長期施術の中には患者が少ないから長く引っ張ろうとしているケースもあるかもしれないが、患者の痛みや症状に対応している場合もあり、一概に悪いとは言えない。柔道整復師は全身のバランスを考えながら治しているので治療すると症状は良くなるが、変形なら変形が残った上でその症状を抑えているため日常生活を送るうちにそれがもとに戻ってしまうこともある。けれど悪化もしないので断続的に治療を行なう。しかしそれを療養費にどう反映させるかというのは別問題。本案では治療を制限しているわけではなく請求を制限している。長期の施術が悪いわけではないが、それをそのまま請求すべきではない。

―「類似負傷の施術期間と回数の算定」(資料参照)に示されているように、初回施術の60日間を過ぎたら30日間の保険請求休止とする場合、その費用は接骨院が負担するのか?

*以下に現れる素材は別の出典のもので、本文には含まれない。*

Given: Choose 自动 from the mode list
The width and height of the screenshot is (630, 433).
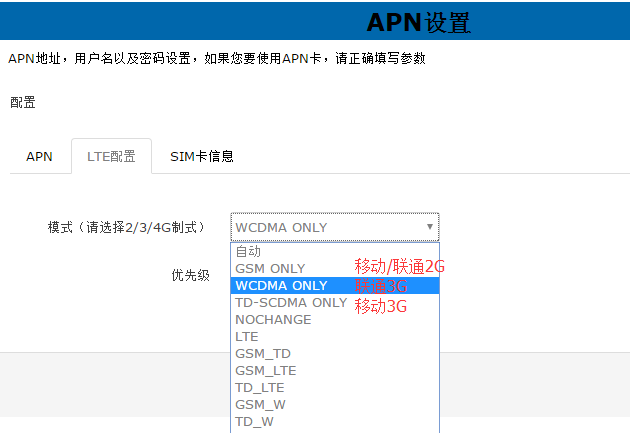Looking at the screenshot, I should click(x=248, y=252).
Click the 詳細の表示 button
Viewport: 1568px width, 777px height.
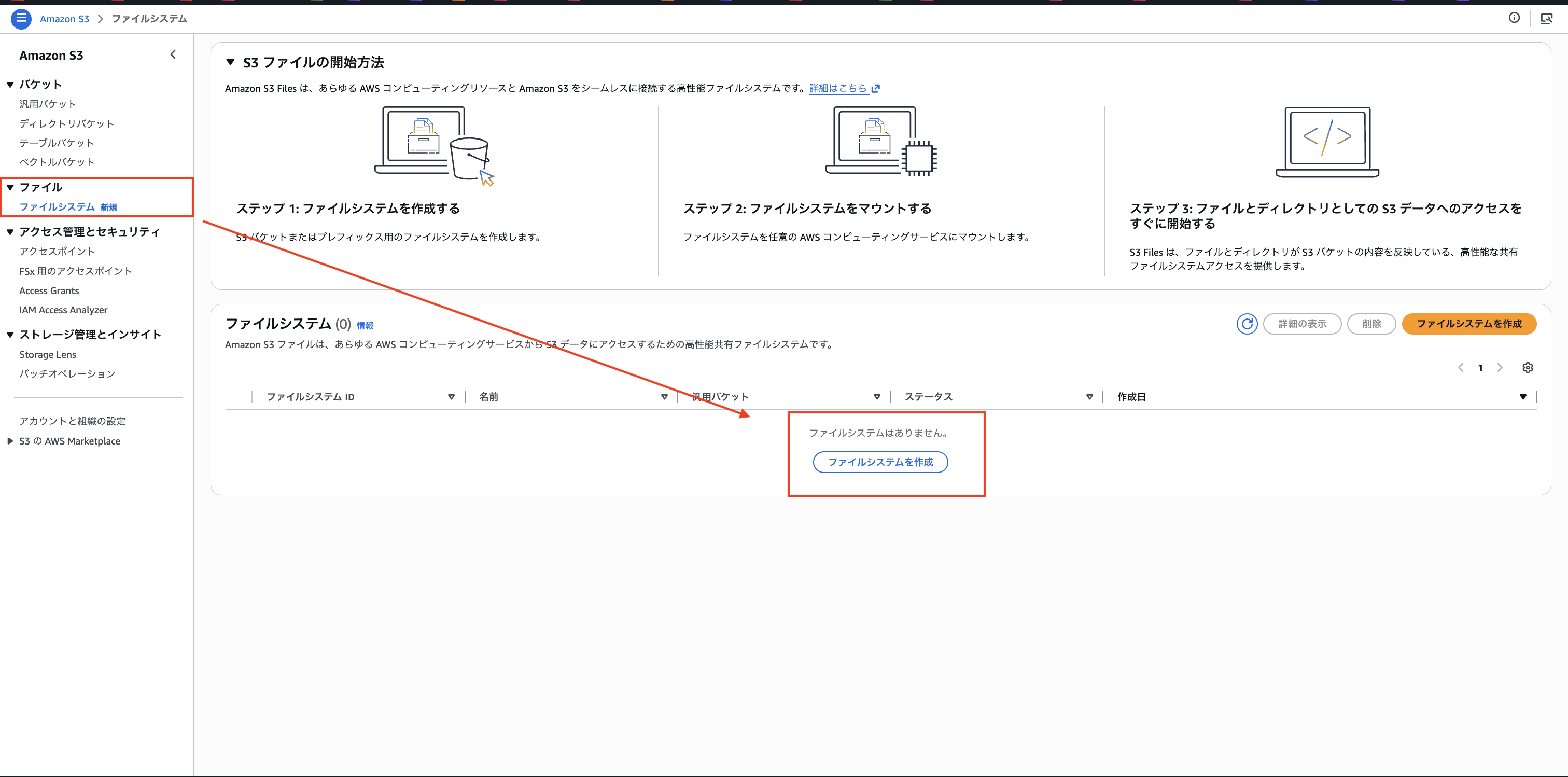pos(1302,323)
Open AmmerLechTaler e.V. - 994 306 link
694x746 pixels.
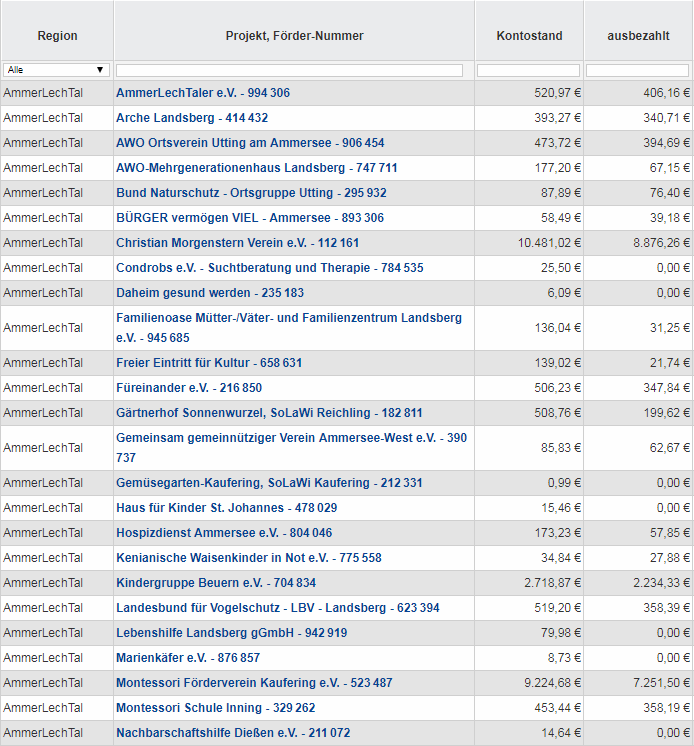tap(203, 93)
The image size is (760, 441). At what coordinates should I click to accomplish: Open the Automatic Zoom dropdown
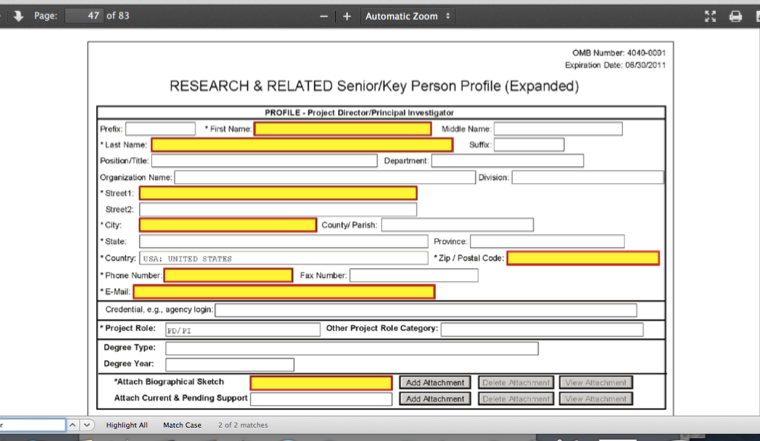(407, 17)
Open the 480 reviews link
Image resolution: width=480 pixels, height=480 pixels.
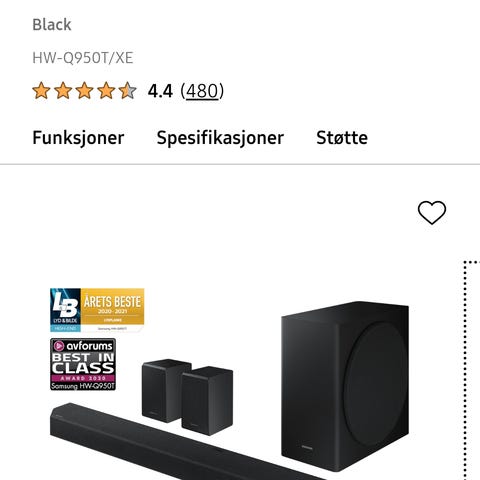click(x=202, y=91)
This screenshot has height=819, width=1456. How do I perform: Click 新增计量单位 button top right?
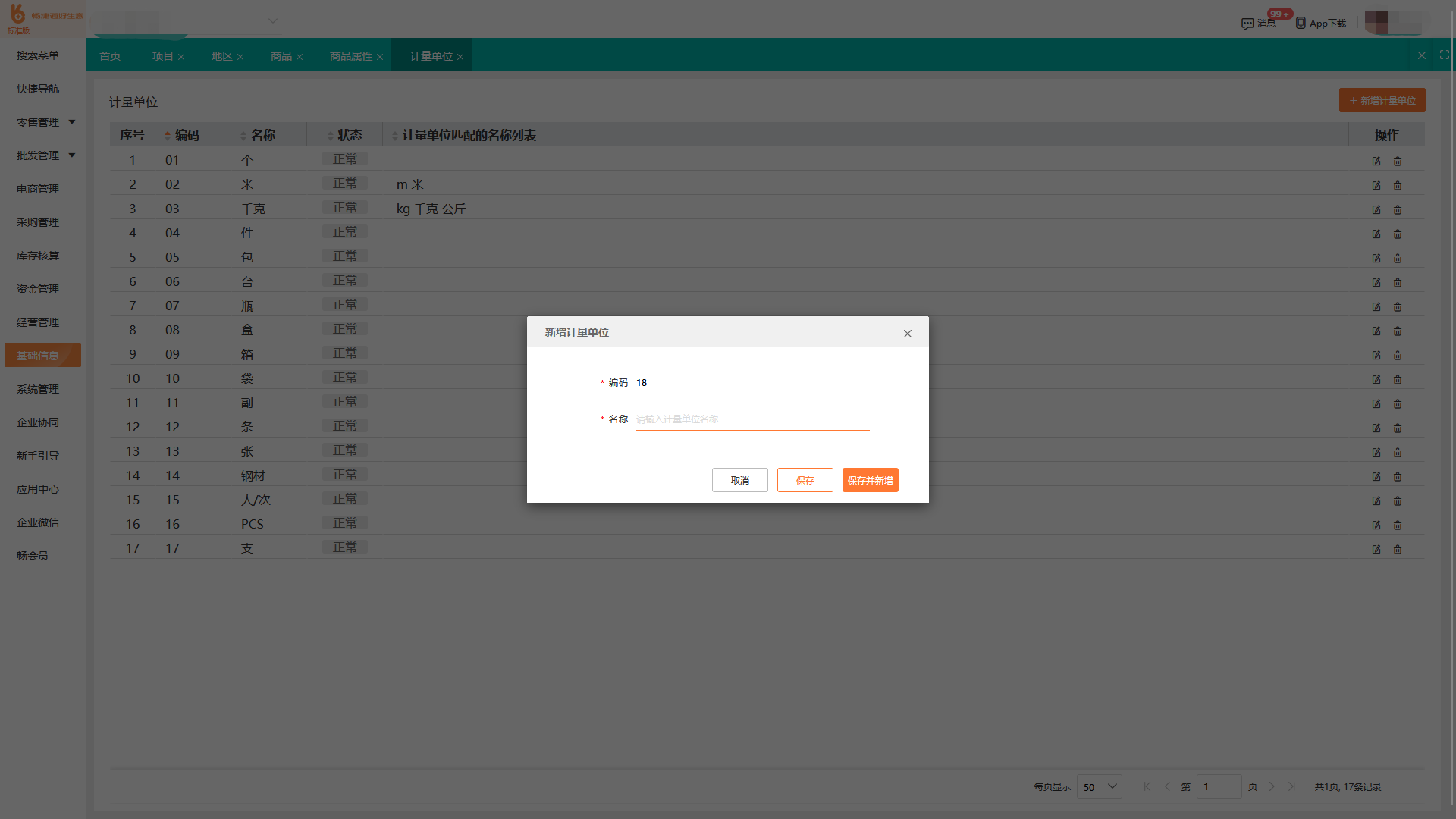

被保険者にも覚悟してもらわないといけない。例えば腰痛だとする。柔道整復師も「腰痛だから治りにくいが、治療しますか?全部保険ではできません」と初めから言わなければいけない。事前に施術回数が決まっていれば、患者には残り何日を大事に使おうという心理が働く。そういう意味でこれはひとつの行動基準を作っている。

総括として本多氏は、〝やはり柔道整復師の療養費は国が管理しているようで管理していない、規律があるようでない、責任を負うところがはっきりしていない。柔道整復師にはきちんとした人が大勢いるなかで、制度の不備を利用する悪徳柔道整復師もいる。きっちりした制度を作り、正していきたい〟と意気込みを語った。

今後、制度は実行の第一段階に入り、本年11月より約1年間、接骨医療臨床研修所付属のJB接骨院から『類似負傷用施術内容情報書』を添付した新しい形でレセプトを保険者に提出し検証を行なう。その後2~3年をかけて徐々に全国の施術所に広めていく予定となっており、本多氏は保険者に協力を呼びかけた。